## WHAT NEEDS TO BE DONE
For the material below, output exactly the span from the line with "319x319 pixels." to the line with "Click the Discovery logo in Repairer Type", including both, and nothing besides.
+---+
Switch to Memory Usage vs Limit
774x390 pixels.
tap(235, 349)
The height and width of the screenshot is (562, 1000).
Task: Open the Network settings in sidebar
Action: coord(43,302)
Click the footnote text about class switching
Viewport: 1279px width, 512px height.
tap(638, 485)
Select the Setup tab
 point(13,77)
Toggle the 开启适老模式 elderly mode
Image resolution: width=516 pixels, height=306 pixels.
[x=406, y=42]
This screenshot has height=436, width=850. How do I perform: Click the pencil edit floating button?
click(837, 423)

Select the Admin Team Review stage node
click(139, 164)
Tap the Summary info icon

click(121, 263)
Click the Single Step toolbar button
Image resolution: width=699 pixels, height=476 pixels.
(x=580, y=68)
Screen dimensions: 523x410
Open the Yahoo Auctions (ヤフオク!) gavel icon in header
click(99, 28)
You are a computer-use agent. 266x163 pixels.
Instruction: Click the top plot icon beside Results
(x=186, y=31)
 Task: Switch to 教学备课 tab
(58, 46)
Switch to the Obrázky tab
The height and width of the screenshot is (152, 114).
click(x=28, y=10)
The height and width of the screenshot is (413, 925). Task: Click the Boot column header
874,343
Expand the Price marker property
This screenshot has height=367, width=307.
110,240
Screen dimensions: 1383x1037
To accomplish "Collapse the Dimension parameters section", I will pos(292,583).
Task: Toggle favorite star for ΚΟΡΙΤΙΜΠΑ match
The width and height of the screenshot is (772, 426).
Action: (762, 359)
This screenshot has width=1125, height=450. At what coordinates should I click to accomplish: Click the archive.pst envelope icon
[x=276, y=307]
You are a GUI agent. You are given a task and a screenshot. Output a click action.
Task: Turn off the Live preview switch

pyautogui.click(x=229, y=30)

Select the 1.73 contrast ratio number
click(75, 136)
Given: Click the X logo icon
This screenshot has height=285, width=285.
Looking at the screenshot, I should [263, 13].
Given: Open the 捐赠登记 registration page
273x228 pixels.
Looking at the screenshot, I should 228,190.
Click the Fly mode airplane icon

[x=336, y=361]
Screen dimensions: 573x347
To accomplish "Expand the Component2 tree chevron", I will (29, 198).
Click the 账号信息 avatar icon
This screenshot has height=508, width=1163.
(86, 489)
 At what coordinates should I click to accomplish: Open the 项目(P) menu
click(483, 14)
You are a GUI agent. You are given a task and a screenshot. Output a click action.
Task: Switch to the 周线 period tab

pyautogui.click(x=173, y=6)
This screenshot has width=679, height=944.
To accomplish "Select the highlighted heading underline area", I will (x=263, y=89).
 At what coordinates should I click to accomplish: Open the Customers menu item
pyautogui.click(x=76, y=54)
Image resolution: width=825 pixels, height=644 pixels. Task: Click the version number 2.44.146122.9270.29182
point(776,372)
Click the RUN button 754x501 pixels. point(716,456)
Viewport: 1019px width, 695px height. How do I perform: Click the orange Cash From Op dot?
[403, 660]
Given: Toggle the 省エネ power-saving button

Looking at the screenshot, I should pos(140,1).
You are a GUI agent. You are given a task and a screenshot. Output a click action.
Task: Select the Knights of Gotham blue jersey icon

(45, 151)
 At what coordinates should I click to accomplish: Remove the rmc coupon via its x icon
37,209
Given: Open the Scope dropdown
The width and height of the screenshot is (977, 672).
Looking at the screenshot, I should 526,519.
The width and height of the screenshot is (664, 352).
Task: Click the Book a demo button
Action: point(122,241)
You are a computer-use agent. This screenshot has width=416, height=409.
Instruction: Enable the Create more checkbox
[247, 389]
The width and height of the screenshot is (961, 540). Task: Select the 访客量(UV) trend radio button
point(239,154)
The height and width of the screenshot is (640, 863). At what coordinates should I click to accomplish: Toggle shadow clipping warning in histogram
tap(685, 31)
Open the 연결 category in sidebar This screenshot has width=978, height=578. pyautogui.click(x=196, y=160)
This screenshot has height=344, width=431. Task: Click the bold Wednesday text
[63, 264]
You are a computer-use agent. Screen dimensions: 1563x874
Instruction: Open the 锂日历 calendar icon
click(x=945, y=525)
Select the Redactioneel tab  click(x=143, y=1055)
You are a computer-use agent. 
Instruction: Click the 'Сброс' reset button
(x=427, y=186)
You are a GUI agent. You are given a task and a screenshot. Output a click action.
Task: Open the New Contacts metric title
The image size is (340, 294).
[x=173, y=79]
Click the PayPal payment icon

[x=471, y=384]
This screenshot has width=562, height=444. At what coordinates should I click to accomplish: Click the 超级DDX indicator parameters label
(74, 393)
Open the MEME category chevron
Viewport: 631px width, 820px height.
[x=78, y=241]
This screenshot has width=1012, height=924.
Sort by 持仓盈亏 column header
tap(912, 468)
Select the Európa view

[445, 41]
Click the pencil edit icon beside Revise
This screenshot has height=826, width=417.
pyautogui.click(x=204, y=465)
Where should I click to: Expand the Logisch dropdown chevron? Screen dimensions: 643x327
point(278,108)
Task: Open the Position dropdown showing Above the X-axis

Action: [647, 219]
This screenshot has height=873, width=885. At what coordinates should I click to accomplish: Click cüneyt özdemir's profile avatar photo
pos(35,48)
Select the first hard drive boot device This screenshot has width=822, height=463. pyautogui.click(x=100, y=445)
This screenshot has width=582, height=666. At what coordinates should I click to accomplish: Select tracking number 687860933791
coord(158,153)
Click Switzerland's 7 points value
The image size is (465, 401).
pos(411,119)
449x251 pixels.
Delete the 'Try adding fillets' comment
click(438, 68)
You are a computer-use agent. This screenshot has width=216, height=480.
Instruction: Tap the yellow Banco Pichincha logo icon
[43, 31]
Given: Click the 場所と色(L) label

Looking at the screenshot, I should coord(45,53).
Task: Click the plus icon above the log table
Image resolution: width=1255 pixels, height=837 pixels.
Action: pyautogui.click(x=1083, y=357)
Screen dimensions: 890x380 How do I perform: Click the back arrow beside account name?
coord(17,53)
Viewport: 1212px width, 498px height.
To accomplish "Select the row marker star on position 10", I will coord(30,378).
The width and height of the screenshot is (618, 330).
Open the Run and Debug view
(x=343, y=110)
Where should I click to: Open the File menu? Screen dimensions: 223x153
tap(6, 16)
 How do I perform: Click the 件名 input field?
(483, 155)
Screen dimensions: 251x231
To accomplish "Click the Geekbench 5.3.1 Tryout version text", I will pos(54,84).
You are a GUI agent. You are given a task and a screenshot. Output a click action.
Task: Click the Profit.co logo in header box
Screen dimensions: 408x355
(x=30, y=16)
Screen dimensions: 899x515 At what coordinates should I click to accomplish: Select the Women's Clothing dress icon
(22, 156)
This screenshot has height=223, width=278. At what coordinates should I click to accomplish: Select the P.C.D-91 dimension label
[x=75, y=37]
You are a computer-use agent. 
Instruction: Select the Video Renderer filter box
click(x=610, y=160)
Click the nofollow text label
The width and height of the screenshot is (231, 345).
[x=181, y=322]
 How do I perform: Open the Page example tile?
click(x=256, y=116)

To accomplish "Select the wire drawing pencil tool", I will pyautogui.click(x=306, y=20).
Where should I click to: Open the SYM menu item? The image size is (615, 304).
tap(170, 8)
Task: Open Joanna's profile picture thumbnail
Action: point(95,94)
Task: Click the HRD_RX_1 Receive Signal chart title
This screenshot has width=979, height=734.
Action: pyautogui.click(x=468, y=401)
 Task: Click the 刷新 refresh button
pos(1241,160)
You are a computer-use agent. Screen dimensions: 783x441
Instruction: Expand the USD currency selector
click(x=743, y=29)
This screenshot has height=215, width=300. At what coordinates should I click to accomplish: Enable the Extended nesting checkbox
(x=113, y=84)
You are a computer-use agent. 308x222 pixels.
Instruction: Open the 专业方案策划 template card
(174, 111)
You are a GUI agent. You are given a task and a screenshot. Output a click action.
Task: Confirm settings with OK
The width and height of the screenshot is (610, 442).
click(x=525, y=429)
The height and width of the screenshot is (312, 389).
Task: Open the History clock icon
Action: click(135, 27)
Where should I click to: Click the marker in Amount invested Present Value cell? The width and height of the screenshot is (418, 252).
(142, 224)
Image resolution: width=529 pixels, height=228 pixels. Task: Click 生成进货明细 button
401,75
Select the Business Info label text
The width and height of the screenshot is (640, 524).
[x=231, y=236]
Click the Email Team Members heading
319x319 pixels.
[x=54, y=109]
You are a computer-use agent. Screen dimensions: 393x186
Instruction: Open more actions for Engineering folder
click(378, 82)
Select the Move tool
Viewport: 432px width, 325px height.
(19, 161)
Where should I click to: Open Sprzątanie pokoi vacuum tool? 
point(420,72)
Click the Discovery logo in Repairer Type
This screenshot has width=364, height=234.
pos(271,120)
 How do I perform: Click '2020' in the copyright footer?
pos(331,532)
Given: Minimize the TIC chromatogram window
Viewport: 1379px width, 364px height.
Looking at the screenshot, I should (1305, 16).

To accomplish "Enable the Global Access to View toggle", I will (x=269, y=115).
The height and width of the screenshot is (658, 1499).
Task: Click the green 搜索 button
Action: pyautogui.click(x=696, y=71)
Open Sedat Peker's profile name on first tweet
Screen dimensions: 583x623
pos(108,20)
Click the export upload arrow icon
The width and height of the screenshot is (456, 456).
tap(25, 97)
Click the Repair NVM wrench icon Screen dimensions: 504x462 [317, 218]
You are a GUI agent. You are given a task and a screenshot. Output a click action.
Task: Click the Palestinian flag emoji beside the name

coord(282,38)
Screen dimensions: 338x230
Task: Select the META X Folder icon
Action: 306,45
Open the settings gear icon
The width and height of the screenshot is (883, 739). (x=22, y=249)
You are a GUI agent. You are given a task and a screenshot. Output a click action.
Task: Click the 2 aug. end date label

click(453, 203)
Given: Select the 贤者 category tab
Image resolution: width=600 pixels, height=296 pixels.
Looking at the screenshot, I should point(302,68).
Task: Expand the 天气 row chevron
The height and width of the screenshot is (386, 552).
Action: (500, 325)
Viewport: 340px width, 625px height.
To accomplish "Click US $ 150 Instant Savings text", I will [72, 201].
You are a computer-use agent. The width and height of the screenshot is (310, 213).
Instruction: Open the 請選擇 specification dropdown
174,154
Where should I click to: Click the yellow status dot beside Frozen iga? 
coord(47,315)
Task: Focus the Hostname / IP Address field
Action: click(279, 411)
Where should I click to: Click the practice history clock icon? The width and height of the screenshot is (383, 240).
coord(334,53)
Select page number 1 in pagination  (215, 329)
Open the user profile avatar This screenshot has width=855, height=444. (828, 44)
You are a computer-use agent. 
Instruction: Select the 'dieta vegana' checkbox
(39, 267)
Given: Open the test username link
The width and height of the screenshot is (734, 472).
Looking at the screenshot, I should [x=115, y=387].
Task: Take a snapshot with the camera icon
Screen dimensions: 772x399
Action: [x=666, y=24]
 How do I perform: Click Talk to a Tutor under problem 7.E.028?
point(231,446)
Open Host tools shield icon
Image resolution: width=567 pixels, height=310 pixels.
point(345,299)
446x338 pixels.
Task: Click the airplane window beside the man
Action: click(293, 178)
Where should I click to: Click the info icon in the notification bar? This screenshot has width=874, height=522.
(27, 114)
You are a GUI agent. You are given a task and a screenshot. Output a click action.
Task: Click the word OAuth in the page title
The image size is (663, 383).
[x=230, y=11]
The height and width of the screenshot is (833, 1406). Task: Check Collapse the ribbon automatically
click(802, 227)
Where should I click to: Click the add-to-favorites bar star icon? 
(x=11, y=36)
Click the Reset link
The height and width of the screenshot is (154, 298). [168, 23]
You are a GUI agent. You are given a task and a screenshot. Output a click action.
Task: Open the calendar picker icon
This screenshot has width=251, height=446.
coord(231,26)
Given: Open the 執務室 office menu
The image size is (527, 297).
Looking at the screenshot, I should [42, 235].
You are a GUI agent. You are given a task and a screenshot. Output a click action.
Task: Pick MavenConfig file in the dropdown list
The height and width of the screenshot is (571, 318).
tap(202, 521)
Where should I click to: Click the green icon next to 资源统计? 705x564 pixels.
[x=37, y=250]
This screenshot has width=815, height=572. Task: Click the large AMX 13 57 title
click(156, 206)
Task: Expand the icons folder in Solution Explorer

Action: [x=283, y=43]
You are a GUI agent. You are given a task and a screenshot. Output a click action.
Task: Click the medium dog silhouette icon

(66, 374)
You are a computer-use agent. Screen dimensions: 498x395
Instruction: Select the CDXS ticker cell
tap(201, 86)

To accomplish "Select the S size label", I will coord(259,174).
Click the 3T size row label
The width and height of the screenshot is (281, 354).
+---+
## FINISHED EXERCISE
319x319 pixels.
[x=54, y=109]
You are a computer-use agent. Screen dimensions: 393x186
Instruction: Open more actions for Engineering folder
click(378, 82)
Select the Move tool
Viewport: 432px width, 325px height.
(19, 161)
Where should I click to: Open Sprzątanie pokoi vacuum tool? 
point(420,72)
Click the Discovery logo in Repairer Type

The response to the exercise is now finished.